Concepts
Framerate
How Pixelrush determines framerate and why it must match the signal.
Overview
Pixelrush represents framerate as a rational fraction (for example, 30000/1001 or 25/1) and uses it to interpret timecode, decide how cuts round to frame boundaries, and stamp every cut in the export.
How framerate is read
Framerate can come from the signal itself or be set manually:
- Signals with framerate metadata. Pixelrush reads the framerate automatically. Examples include MTC streams and other timecode signals whose framing includes framerate.
- Signals without framerate metadata. You set the framerate manually in Pixelrush. LTC is the canonical example: the protocol has no framerate field, so Pixelrush cannot infer it from the signal.
The framerate Pixelrush uses must match the framerate of the actual signal it's reading.
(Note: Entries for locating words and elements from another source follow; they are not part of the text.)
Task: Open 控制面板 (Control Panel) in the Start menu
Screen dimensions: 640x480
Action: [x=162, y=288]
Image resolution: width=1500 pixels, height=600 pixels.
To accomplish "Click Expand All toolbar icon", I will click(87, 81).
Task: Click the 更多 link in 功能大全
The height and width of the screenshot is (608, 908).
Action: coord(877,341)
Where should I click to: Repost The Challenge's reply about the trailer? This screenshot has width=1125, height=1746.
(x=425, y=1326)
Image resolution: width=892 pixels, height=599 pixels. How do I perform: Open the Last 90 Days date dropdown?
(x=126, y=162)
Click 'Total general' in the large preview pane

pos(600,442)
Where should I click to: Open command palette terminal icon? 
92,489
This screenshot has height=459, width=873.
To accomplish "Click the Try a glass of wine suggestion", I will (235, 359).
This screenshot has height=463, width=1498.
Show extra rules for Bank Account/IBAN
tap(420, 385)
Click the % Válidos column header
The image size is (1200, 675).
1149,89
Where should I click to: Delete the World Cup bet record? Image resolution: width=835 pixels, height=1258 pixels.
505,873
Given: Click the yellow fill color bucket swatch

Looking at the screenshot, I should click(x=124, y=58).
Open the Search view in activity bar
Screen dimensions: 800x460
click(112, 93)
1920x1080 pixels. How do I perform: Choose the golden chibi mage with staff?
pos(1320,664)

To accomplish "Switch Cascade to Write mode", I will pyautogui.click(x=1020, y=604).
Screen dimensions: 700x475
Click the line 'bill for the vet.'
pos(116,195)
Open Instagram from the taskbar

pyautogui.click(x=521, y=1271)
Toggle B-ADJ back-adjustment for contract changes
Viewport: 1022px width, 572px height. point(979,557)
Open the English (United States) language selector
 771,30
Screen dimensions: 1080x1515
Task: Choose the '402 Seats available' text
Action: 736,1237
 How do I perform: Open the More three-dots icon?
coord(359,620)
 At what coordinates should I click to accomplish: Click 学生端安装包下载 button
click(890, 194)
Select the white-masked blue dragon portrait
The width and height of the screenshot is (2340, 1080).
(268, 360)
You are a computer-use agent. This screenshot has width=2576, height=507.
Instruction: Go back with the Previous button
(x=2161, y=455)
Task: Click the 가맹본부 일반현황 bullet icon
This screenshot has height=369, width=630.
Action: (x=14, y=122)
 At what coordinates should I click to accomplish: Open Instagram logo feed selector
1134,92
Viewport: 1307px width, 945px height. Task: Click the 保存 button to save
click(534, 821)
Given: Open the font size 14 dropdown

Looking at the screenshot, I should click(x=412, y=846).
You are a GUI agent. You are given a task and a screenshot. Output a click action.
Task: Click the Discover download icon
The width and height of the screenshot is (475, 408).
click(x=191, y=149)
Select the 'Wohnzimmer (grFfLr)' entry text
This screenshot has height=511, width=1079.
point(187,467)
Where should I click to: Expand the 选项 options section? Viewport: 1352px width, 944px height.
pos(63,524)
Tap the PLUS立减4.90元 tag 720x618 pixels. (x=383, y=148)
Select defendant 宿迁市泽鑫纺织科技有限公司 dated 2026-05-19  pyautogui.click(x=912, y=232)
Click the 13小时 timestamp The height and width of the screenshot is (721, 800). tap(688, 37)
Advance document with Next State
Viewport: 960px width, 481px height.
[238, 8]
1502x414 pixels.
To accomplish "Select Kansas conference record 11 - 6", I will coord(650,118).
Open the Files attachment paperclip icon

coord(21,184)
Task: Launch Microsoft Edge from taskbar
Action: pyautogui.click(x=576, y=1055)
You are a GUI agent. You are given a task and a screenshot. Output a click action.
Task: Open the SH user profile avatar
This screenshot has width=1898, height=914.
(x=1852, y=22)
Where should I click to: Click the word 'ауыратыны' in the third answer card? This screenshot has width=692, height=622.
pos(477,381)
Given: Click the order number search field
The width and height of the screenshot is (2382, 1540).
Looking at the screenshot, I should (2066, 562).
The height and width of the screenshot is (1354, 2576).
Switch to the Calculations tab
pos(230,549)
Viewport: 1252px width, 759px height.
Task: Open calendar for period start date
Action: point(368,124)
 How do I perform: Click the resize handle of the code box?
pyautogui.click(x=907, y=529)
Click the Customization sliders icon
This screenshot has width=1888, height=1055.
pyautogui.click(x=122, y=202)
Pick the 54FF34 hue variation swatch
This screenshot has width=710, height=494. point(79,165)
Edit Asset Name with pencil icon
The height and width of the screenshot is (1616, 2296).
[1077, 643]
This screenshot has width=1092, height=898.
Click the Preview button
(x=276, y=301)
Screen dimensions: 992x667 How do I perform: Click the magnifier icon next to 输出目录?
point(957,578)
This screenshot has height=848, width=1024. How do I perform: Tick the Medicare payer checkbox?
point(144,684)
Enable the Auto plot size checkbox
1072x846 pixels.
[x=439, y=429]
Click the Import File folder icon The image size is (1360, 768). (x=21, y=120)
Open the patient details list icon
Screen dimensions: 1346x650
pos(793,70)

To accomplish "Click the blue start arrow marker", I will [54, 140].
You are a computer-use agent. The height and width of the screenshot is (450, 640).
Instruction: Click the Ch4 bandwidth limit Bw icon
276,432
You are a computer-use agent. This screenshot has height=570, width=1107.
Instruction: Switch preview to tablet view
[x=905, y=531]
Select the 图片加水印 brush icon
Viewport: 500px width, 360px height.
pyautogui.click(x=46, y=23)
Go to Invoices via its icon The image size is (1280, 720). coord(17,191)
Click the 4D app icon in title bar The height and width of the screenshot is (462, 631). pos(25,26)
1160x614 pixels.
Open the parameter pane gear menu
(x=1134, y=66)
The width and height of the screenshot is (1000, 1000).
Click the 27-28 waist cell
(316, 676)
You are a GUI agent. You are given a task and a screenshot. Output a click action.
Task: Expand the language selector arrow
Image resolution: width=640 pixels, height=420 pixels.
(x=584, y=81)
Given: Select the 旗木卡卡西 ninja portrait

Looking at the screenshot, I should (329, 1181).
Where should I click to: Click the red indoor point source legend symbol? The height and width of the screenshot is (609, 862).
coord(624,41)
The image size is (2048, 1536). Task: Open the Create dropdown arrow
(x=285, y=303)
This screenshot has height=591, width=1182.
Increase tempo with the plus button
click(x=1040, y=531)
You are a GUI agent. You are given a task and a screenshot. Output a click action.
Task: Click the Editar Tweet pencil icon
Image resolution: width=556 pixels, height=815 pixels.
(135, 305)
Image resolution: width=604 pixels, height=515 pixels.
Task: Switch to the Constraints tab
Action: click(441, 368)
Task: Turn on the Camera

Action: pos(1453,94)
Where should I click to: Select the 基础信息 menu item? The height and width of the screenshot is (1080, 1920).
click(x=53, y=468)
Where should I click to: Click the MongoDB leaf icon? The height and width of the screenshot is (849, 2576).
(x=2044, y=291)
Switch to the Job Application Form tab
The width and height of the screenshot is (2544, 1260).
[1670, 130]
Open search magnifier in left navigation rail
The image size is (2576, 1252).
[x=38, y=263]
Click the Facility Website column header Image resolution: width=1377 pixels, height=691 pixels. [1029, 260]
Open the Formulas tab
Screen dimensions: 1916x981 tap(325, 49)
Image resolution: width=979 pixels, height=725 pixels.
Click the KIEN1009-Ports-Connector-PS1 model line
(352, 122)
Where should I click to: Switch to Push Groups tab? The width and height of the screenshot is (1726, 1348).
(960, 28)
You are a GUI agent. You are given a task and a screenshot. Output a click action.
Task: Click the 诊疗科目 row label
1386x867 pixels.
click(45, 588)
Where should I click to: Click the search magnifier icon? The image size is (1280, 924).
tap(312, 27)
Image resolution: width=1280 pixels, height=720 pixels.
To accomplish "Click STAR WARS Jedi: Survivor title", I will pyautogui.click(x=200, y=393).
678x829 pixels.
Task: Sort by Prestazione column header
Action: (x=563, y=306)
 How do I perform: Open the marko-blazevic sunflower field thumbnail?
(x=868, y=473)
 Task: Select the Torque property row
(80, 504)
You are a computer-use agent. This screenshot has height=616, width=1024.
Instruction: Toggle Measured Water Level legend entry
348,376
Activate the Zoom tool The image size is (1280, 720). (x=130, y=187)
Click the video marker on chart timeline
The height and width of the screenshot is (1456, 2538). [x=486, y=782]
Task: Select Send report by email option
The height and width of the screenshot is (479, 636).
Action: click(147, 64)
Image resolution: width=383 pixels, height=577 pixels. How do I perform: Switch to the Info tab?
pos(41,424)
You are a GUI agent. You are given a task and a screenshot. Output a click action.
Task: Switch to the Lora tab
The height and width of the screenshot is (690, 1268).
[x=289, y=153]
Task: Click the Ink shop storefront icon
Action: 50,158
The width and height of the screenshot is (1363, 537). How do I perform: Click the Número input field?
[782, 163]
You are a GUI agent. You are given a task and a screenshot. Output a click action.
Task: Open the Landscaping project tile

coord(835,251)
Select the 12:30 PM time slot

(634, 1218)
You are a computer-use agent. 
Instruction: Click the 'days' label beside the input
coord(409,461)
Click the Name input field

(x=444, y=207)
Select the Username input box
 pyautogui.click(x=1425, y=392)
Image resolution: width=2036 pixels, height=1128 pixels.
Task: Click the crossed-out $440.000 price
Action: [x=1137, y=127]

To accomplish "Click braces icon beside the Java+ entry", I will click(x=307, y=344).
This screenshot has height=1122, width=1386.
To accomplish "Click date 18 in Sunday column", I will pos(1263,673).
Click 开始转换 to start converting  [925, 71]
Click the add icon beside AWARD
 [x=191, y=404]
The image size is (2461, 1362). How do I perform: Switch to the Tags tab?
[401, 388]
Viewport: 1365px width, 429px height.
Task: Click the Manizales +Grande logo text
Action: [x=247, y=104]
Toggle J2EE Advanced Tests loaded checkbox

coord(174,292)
A mismatch produces frame-shifted timecodes in every export that uses that source.
Related features
- Recording sessions — the session inherits a framerate from its chosen timecode source.
- Timeline exports — the export carries the framerate so your editor interprets timecode correctly.
Supported hardware
- Blackmagic ATEM — framerate read automatically from the device.
- Atomos UltraSync ONE — framerate set manually.
- Tentacle Sync — framerate read automatically over MTC; set manually over LTC.
- Other LTC-compliant devices — framerate set manually.
- MTC-compliant devices — framerate read automatically.